September 5th, 2020 at 5:45 pm
Hi Donna,
That is interesting about the PEM featuring two town- based exhibits – “Witch Trials” and “Salem Stories” this fall. No doubt the current situation had much to do with this decision, having to rely more on local interest given the constraints of inter-state travel and such.
Agreed” “A renewed and sustained interest in historical interpretation and programming by the PEM could be a game-changer for Salem.” Let’s hope so…
September 7th, 2020 at 6:48 pm
Donna,
This is another wonderful blog post. And I will be interested to read your further thoughts on Mary Vial Holyoke. Over the past month I have found myself often going back to her diary as I put together stories for my chapters on Salem in the 1760s. Though she is very spare in description, her voice is very haunting. 1773: “Col. Pickman Died. I was there.” 1786: “Madm Pickman Died. I was there.” To me, the sense of her an eyewitness travels through time.

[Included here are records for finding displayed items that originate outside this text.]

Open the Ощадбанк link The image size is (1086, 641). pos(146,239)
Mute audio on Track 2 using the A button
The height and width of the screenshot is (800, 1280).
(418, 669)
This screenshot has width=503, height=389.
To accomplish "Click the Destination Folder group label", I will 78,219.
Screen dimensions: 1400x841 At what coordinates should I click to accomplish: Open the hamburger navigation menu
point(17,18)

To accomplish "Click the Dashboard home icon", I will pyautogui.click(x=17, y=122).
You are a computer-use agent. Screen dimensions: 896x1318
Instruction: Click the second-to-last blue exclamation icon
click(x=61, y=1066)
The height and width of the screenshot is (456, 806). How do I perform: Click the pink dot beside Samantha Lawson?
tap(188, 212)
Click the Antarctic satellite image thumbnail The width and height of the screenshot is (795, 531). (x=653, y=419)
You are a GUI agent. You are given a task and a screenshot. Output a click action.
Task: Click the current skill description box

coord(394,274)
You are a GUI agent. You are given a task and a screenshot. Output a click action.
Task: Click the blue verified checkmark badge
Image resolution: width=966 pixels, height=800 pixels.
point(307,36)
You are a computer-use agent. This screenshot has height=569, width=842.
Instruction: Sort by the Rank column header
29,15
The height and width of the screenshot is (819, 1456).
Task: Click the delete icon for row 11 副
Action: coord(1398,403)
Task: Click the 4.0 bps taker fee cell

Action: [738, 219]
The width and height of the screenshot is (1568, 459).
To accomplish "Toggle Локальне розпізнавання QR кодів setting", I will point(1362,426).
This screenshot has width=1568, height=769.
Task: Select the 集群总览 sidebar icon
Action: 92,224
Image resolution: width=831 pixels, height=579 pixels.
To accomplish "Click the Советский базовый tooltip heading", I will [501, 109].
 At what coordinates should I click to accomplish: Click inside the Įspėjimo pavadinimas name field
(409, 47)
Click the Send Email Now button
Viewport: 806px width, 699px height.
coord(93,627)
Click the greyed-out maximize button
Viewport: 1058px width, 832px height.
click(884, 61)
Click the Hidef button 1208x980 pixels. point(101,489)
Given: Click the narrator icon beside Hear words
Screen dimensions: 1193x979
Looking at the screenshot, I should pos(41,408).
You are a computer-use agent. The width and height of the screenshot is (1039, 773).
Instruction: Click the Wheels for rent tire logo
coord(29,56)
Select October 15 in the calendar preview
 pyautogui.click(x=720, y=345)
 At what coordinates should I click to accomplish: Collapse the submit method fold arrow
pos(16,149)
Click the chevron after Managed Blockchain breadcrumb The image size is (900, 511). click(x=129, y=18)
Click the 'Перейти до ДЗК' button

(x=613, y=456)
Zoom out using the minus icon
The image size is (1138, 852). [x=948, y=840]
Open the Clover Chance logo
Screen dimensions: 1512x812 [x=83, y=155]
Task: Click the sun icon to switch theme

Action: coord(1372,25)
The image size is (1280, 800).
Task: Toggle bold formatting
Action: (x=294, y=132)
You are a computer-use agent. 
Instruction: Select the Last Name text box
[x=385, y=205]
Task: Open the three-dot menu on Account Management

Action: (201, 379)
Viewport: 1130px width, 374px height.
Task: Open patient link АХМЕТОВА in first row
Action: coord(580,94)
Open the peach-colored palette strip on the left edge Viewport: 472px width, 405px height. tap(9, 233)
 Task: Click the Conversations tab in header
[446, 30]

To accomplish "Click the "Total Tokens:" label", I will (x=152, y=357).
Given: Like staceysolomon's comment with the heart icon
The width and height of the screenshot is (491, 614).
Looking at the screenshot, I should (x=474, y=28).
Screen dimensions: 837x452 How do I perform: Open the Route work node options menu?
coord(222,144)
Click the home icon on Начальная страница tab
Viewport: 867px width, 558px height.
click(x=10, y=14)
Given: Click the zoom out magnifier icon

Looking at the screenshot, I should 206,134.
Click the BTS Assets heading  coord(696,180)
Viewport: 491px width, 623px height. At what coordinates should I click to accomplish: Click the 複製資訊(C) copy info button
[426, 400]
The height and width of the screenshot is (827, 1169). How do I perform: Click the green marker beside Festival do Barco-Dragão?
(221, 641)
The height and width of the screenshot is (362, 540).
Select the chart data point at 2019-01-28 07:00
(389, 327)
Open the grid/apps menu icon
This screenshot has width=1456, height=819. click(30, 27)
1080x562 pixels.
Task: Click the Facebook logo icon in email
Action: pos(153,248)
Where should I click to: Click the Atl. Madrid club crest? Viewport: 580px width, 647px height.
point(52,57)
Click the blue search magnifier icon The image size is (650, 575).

And I vote for you to work on Dead History after The Practical Renaissance!
September 8th, 2020 at 8:07 am
So good to hear from you, Patricia! Finally getting this book project off the ground with many thanks to you for your help long ago! I know–Mary’s diary is deceptive. If you read it more carefully (at least than I have before) it reveals interesting things. I was struck by her constant references to earthquakes!!! I’m reading it again this week for a post on Saturday.